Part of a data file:
-.-.-

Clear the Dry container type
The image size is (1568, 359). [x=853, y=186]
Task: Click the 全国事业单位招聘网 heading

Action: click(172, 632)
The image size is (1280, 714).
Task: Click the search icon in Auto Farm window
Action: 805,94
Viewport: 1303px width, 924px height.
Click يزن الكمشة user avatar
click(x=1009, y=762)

-.-.-

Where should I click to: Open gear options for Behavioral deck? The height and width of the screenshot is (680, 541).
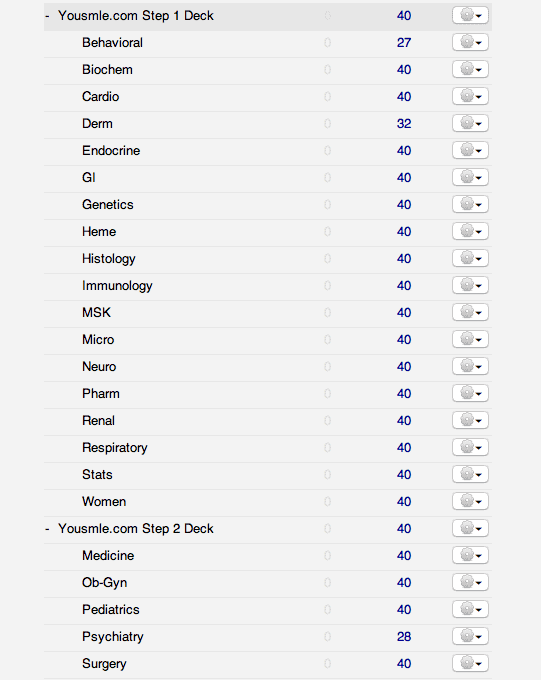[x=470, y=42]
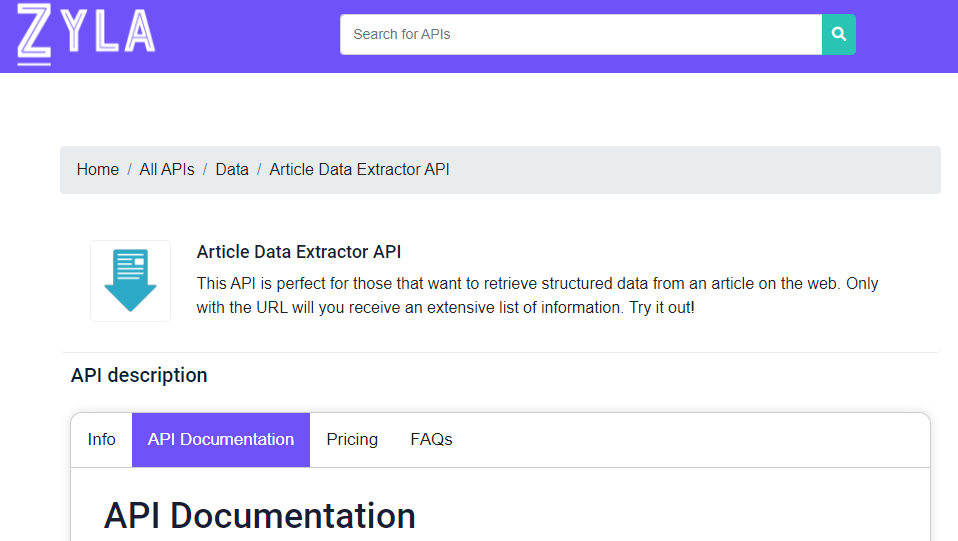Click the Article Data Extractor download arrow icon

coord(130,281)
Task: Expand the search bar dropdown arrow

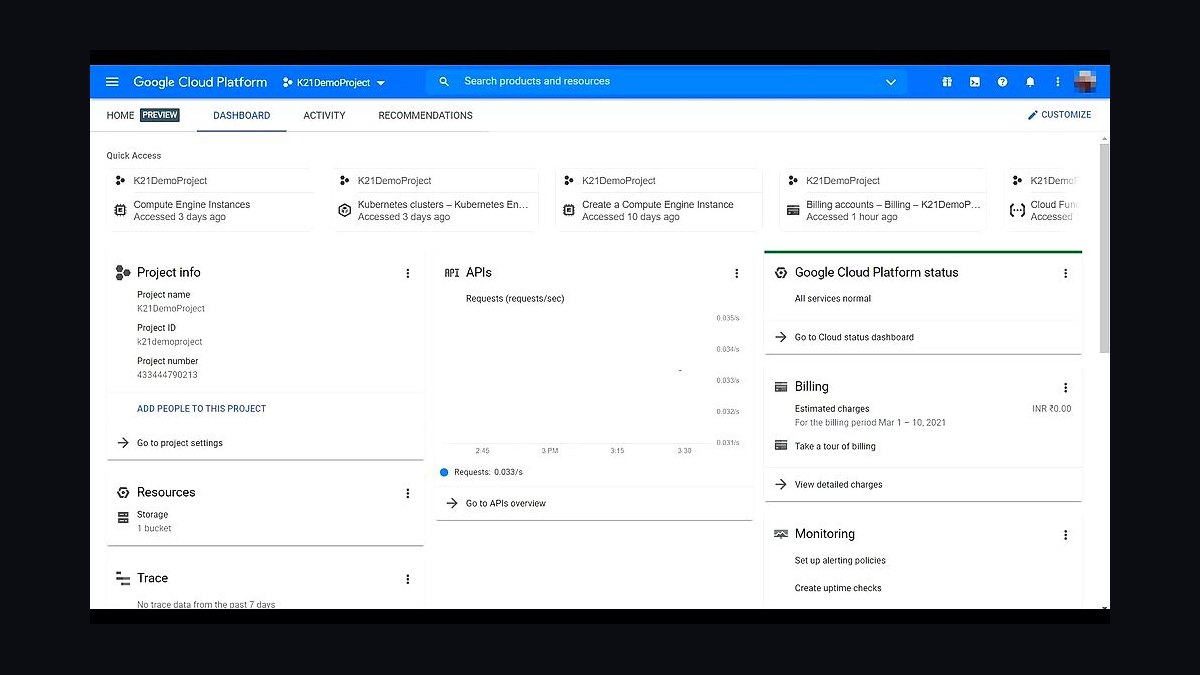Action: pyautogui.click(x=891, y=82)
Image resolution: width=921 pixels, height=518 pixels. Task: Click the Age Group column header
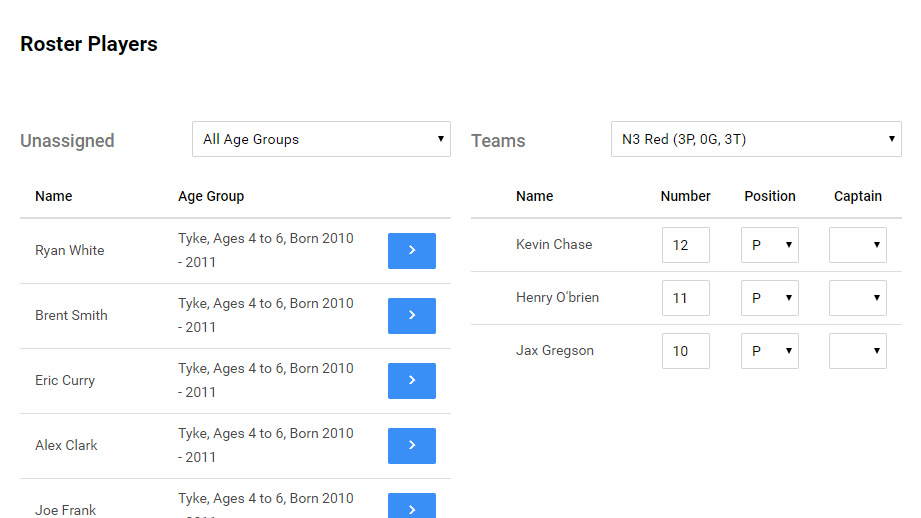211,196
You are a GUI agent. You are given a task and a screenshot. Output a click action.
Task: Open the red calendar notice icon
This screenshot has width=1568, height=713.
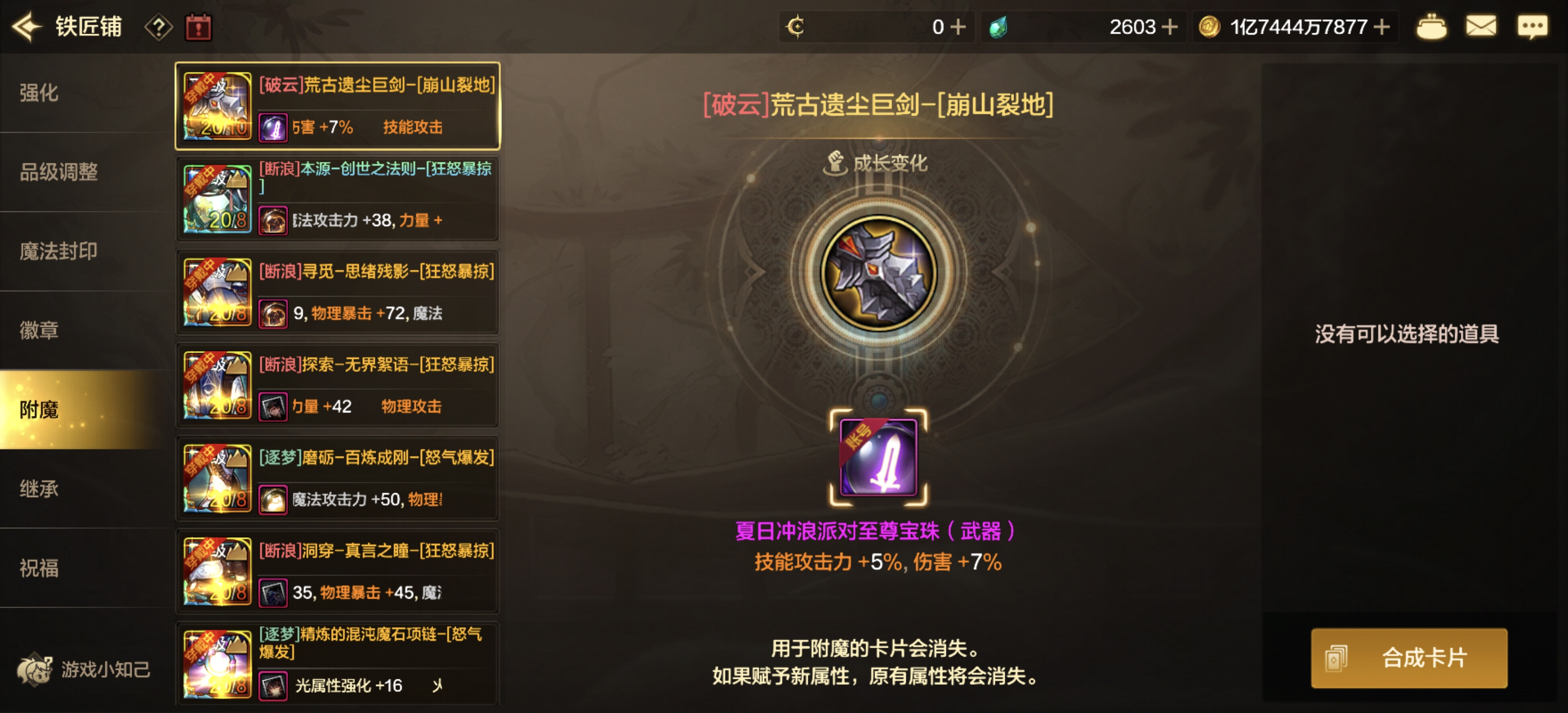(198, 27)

-.-.-

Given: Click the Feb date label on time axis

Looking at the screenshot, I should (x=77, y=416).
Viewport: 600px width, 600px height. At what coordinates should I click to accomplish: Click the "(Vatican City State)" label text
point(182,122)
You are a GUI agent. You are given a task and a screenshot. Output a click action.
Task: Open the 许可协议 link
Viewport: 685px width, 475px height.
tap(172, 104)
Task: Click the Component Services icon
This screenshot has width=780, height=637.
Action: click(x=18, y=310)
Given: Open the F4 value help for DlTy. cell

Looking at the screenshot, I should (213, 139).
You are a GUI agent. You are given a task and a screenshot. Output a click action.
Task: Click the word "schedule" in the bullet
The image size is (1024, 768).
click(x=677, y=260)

-.-.-

__SET TASK__.
Rename "value help" to "search help" and write out the lines starting at "Given: Open the F4 value help for DlTy. cell" and ending at "click(x=677, y=260)", with everything else kept the same.

__FINAL ANSWER__.
Given: Open the F4 search help for DlTy. cell

Looking at the screenshot, I should (213, 139).
You are a GUI agent. You are given a task and a screenshot. Output a click action.
Task: Click the word "schedule" in the bullet
The image size is (1024, 768).
click(x=677, y=260)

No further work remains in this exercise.